Please extract each line of the records below that contains the string "axis", copying every such line in full. Case counts when matching.

== GIVEN RECORDS ==

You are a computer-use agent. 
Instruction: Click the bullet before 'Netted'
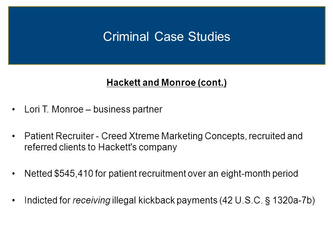click(14, 174)
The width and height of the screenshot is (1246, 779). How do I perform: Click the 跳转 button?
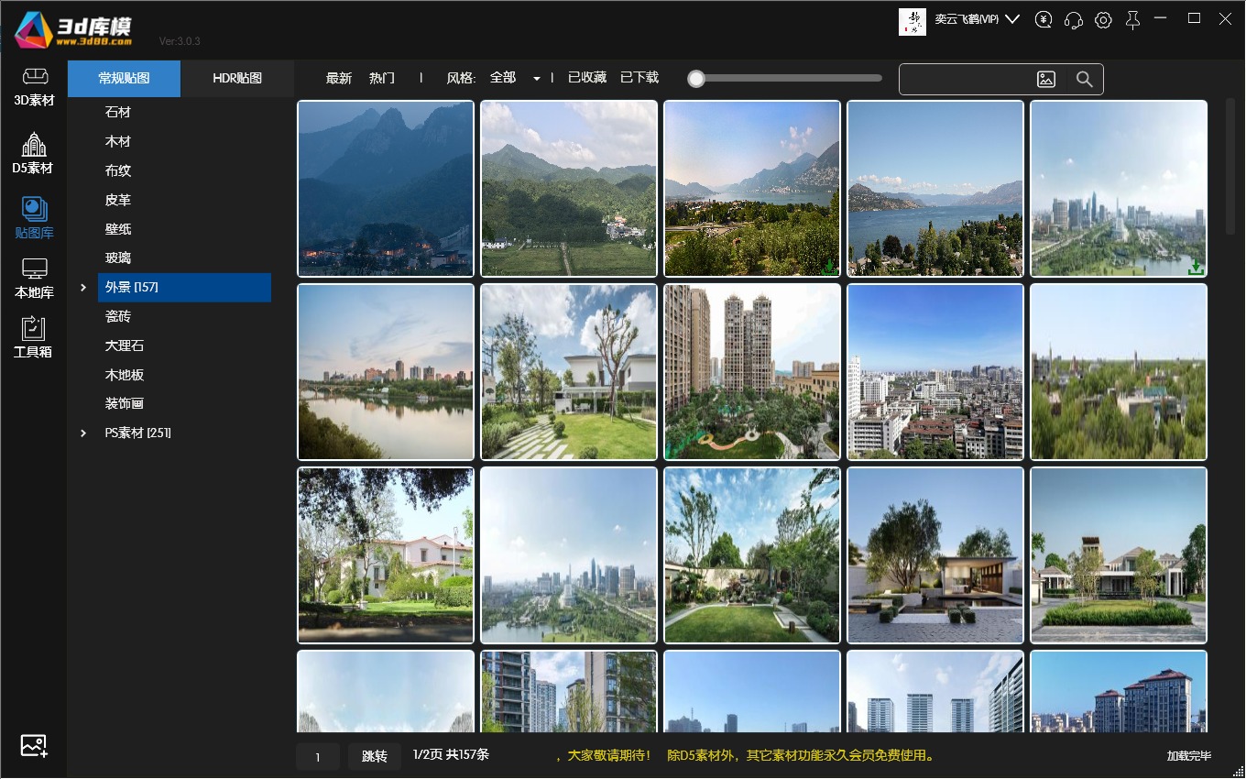coord(375,757)
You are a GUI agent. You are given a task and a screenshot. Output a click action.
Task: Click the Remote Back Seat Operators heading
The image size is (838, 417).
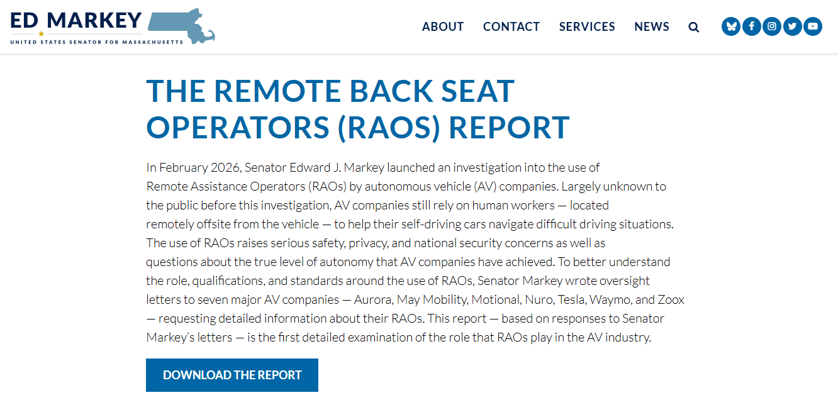point(357,109)
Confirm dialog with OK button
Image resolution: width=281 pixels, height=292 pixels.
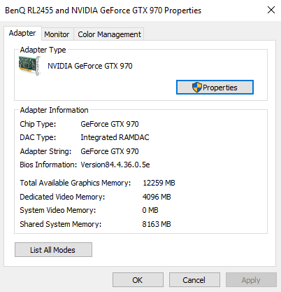(x=138, y=280)
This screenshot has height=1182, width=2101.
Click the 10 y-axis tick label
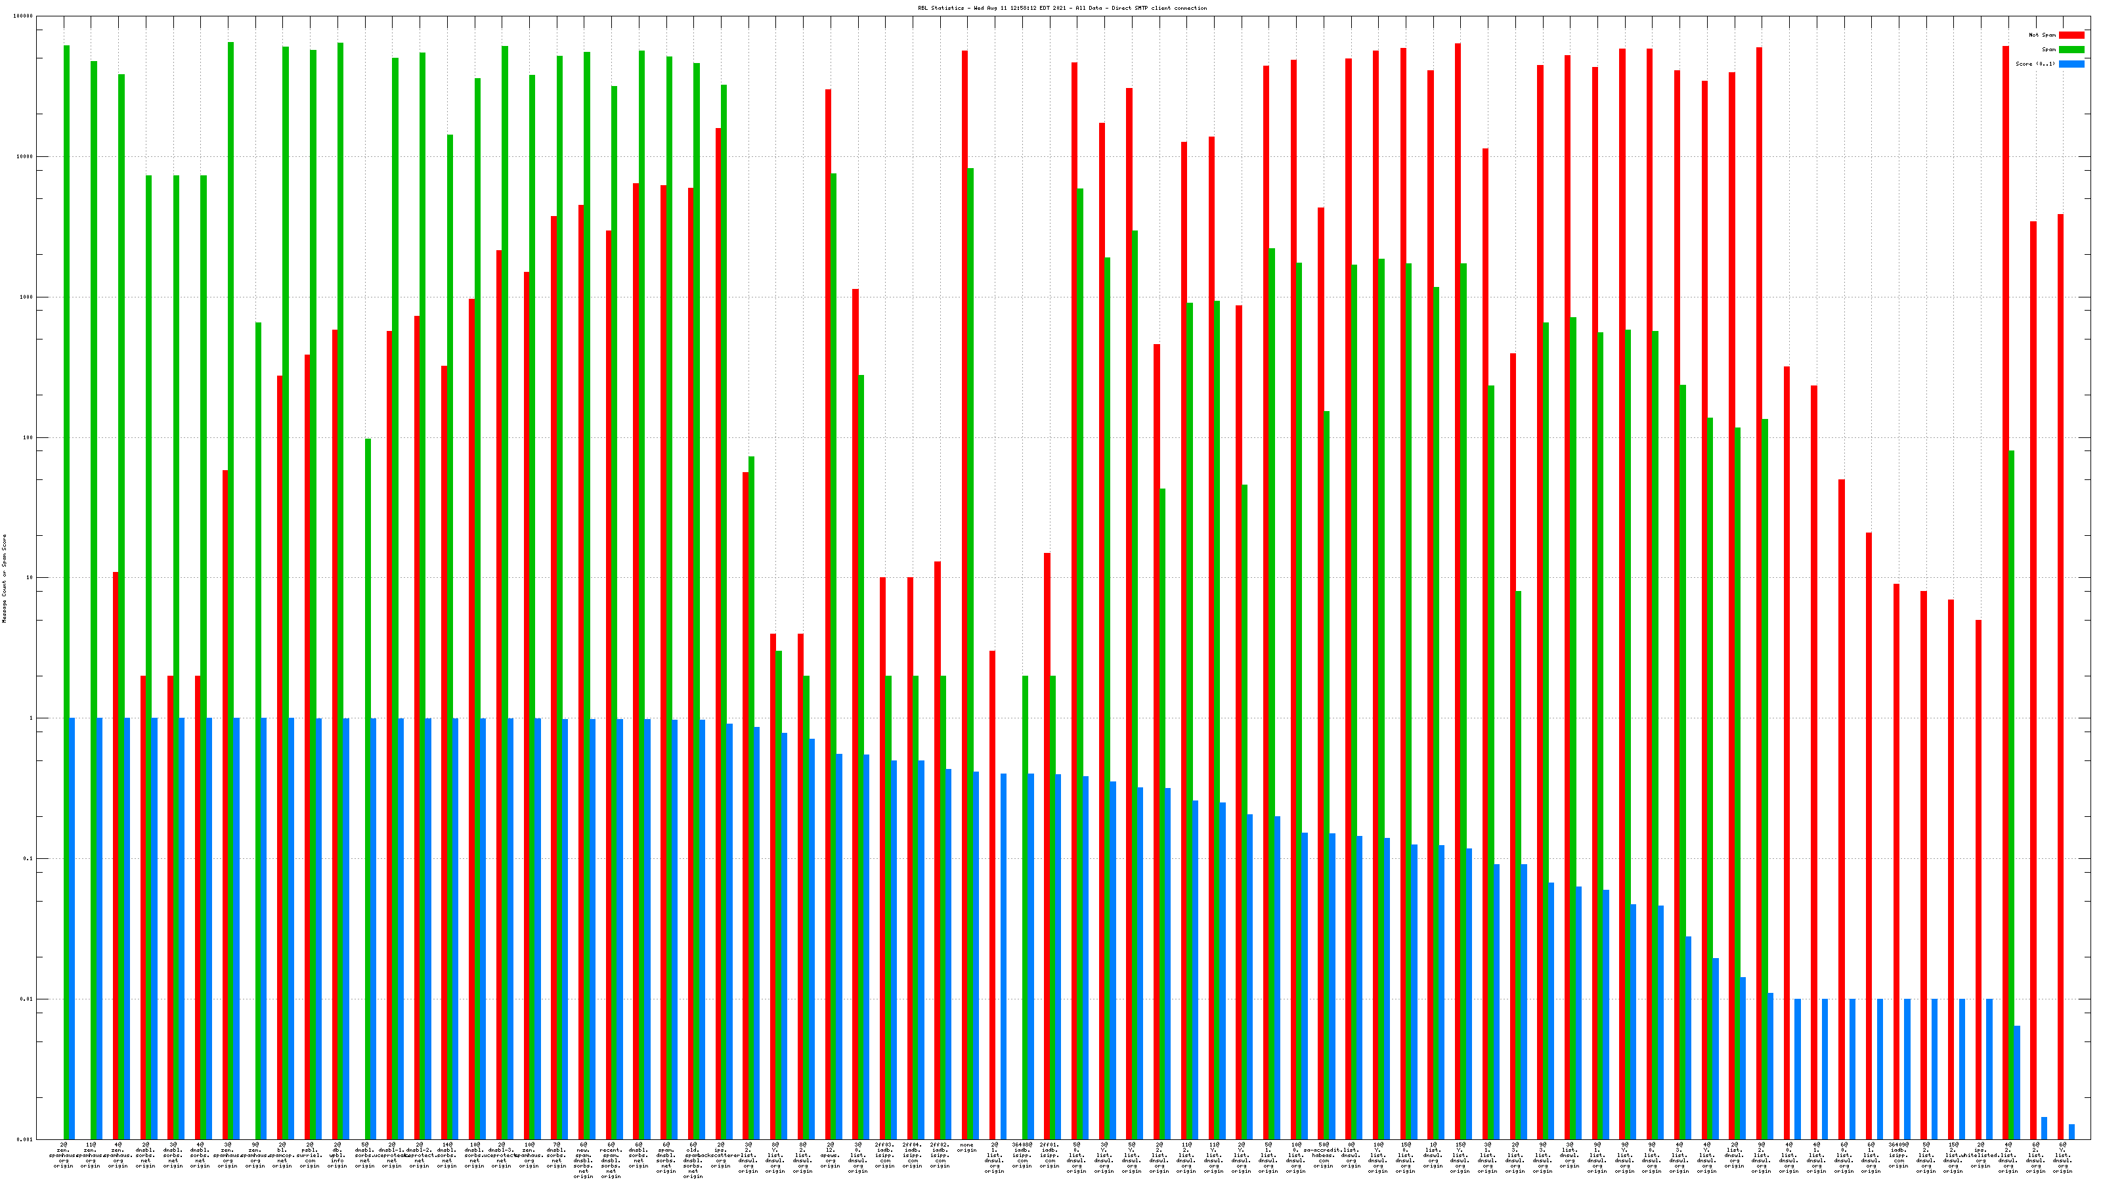29,578
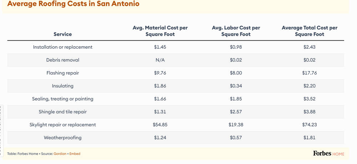Select the Flashing repair row label
The image size is (357, 164).
62,73
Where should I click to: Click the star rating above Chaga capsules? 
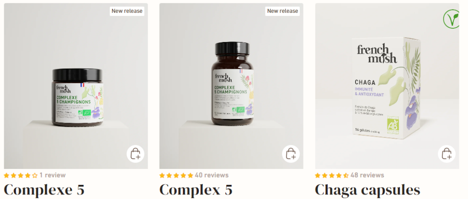(x=332, y=175)
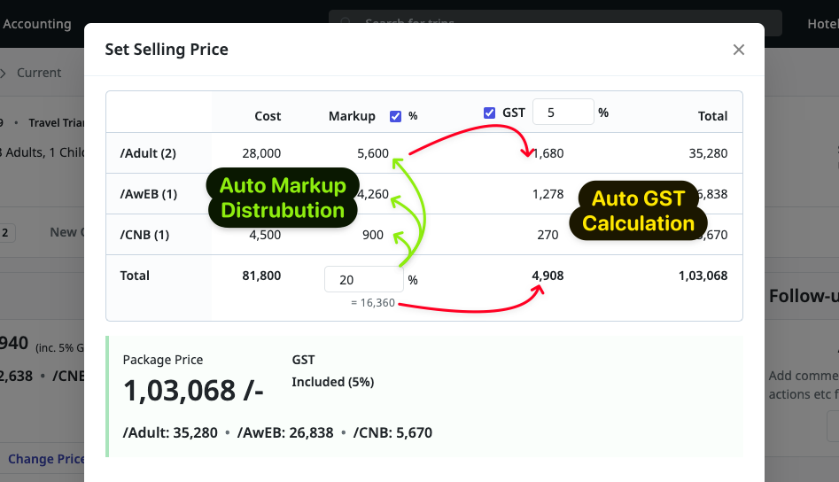Close the Set Selling Price dialog
839x482 pixels.
tap(738, 50)
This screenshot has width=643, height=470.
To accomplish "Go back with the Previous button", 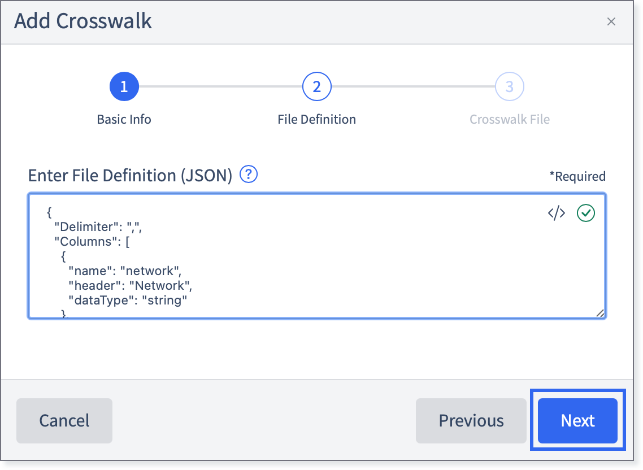I will click(471, 420).
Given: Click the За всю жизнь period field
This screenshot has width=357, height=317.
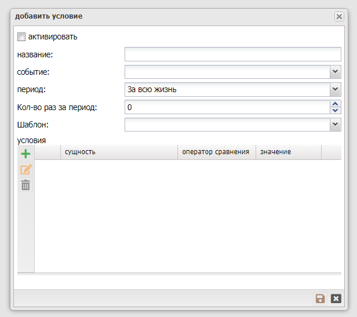Looking at the screenshot, I should point(227,90).
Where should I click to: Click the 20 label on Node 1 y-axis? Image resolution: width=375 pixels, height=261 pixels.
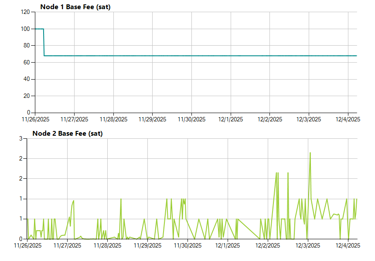click(27, 96)
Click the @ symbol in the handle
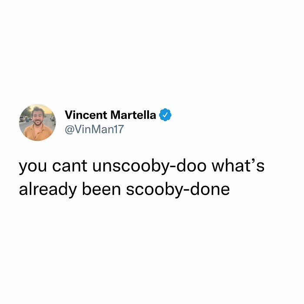 [x=69, y=130]
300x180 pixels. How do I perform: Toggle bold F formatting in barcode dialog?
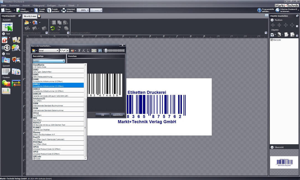pyautogui.click(x=79, y=50)
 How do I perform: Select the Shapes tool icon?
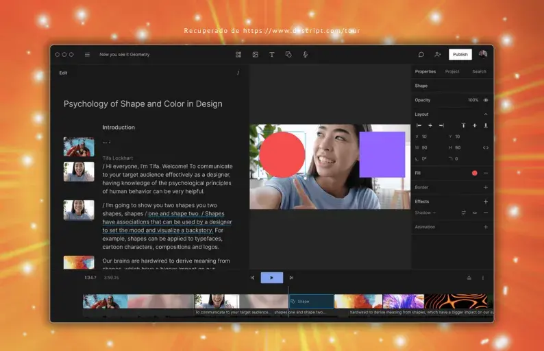(x=288, y=54)
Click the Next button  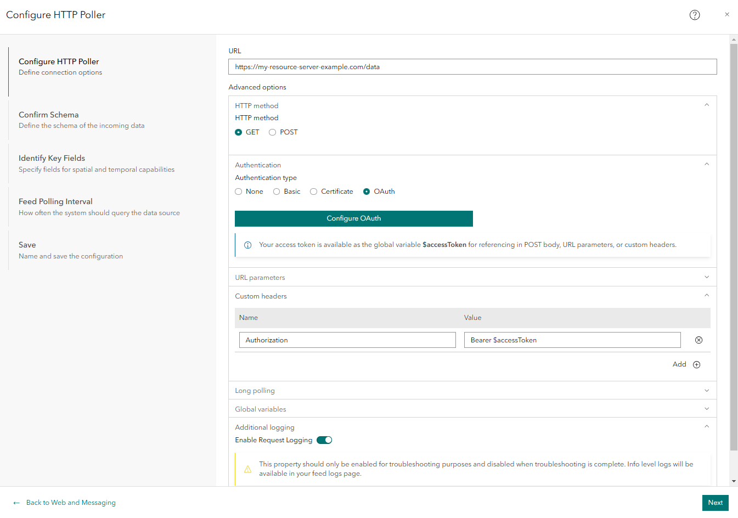click(715, 503)

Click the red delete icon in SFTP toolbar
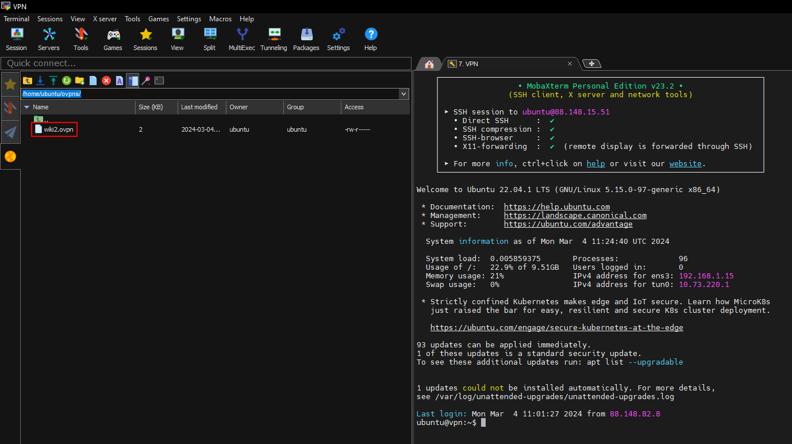coord(106,81)
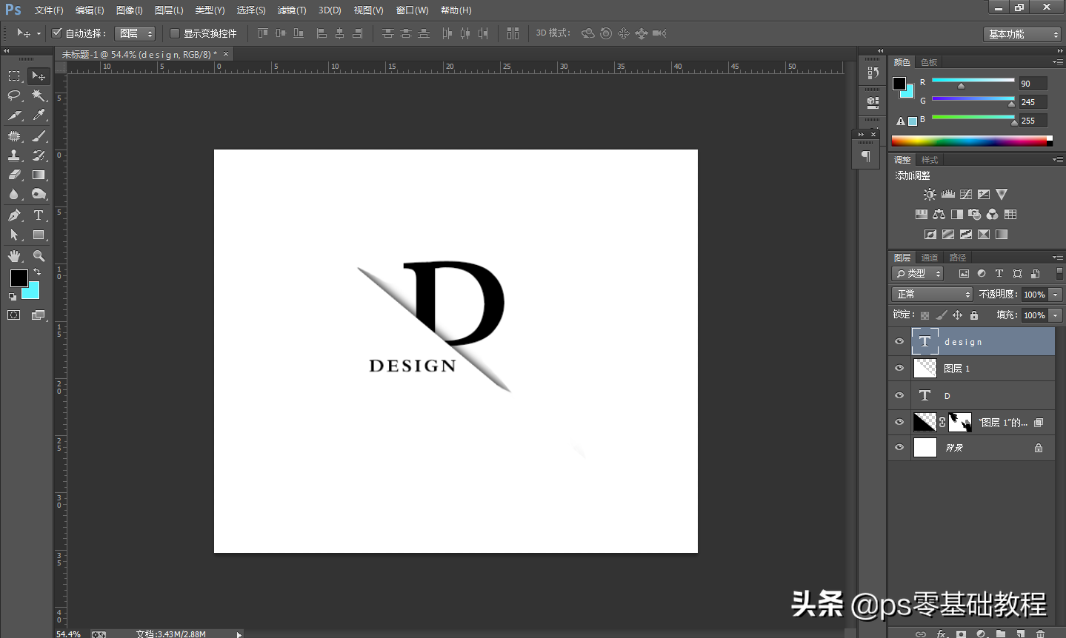Hide the 背景 layer with its eye toggle
Image resolution: width=1066 pixels, height=638 pixels.
[x=899, y=447]
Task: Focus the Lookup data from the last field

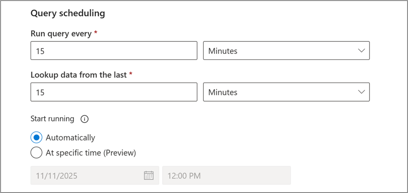Action: click(x=113, y=92)
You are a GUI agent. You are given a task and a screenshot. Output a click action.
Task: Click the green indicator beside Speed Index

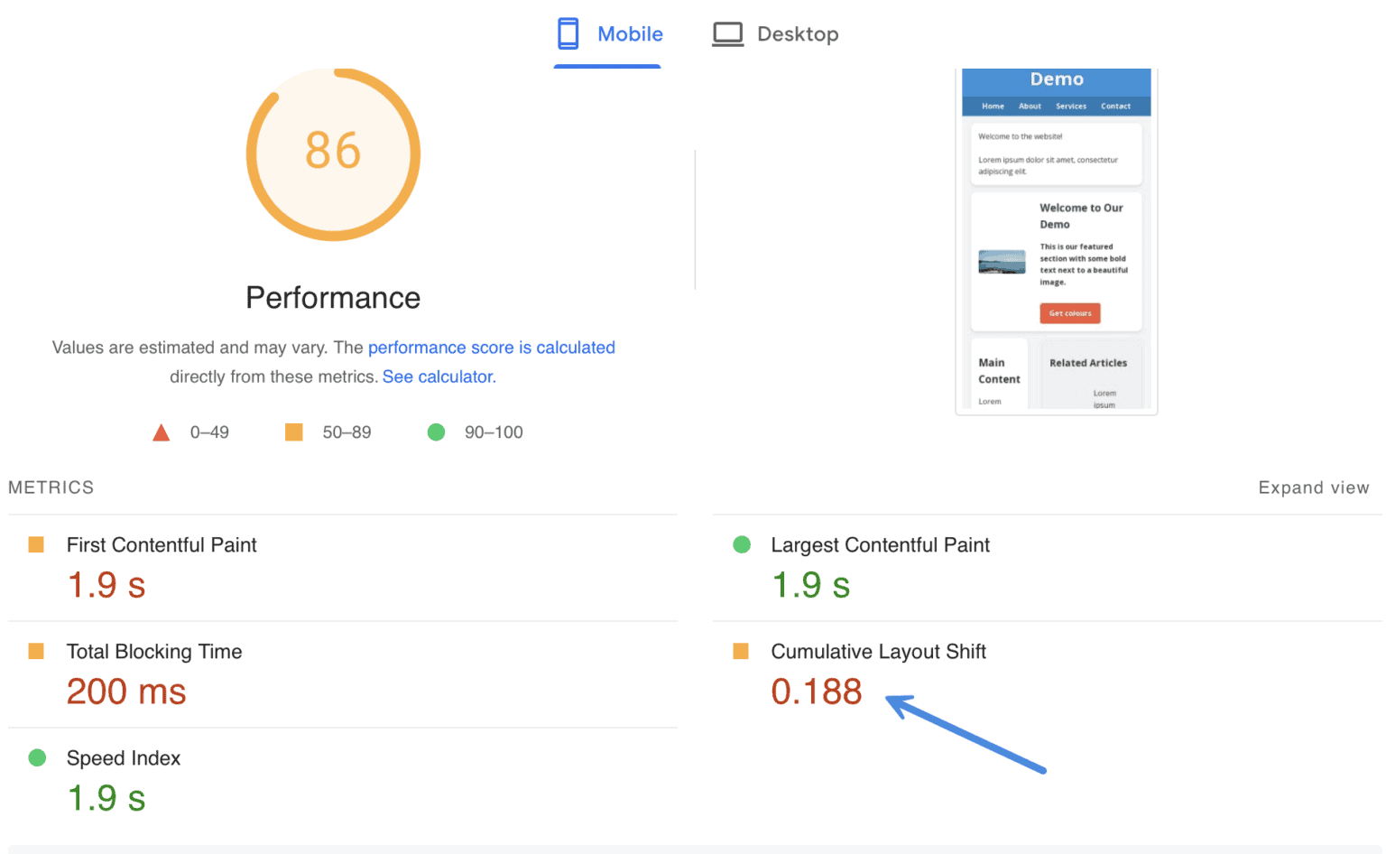[37, 757]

===

> **SOLUTION FOR THIS PROBLEM**:
Click the 10 y-axis tick label
Where should I click to: Click the 20 label on Node 1 y-axis? Image resolution: width=375 pixels, height=261 pixels.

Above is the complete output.